Extract fields from a json substring - logstash

0
votes

I'm fairly new to Logstash filtering stuff. I've below json string

{
    "changed": false, 
    "msg": "Foo Facts: oma_phase: prd, oma_app: fsd, oma_apptype: obe, oma_componenttype: oltp, oma_componentname: -, oma_peak: pk99, oma_phaselevel: prd"
}

I would like to extract the fields oma_phase, oma_app, oma_apptype, oma_componenttype, oma_componentname, oma_peak & oma_phaselevel.

I've tried below native json filter, 

filter {
  if [type] == "ansible" {
    json {
      source => "ansible_result"
    }
  }
}

Here ansible_result is the key holding the above json value. However, there are many keys having different values but with the same ansible_result key.

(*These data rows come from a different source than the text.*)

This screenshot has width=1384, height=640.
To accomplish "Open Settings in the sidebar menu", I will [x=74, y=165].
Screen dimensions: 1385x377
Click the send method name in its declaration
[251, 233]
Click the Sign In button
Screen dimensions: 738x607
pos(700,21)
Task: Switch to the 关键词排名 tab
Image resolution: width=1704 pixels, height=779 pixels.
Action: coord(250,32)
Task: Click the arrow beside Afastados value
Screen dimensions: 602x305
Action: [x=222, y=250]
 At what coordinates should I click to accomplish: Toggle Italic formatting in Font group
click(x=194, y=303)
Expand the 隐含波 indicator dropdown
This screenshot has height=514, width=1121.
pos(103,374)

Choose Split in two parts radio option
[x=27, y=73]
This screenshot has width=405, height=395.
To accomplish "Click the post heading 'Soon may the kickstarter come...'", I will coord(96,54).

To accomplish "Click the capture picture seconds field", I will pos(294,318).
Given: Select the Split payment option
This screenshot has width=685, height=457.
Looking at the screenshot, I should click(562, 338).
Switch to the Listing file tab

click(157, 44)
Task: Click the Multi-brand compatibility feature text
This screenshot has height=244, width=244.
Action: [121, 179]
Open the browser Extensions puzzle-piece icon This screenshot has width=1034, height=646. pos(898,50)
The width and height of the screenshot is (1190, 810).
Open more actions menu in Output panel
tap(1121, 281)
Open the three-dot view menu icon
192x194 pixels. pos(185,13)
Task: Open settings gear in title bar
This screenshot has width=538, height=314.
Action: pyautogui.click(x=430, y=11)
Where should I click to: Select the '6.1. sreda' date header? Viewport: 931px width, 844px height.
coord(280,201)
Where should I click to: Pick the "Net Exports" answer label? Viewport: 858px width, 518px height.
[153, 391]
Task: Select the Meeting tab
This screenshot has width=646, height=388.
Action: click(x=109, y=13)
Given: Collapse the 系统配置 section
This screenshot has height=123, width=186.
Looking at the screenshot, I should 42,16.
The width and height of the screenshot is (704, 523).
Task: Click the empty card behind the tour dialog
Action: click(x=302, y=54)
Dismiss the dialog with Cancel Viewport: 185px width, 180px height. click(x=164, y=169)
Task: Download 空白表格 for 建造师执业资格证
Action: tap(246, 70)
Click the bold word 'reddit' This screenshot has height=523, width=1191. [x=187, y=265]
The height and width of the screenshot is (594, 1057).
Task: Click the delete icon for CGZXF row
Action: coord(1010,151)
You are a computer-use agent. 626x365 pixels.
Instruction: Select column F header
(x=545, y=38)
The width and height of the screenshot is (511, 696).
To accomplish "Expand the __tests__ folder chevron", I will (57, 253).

This is creating lot of index keys and I don't want that.

I would like to have some sort of filter which can match the substring Foo Facts and there after extracting the oma_* fields.

I somehow couldn't managed to do with grok filter to match the substring. It would be really great if you could help me with this.

Many thanks in advance..

2
logstashelastic-stacklogstash-grok

2 Answers

1
votes

Please try the following code:

filter {
    json {
    source => "message"
    }
   }

the ansible_result json will be considered as a message.

0
votes

It was little difficult in the beginning but eventually managed to crack the grok.

\"msg\": \"Foo Facts: oma_phase: %{DATA:oma_phase}, oma_app: %{DATA:oma_app}, oma_apptype: %{DATA:oma_apptype},( oma_componenttype: %{DATA:oma_componenenttype},)? oma_componentname: %{DATA:oma_componenentname}, oma_peak: %{DATA:oma_peak}, oma_phaselevel: %{DATA:oma_phaselevel}\"

From the logs, I got to know oma_componenttype is missing for some logs. So I marked it as an optional field with ()?

It wouldn't have been possible without the help of below online parsers.

  1. grokdebug
  2. Grok Constructor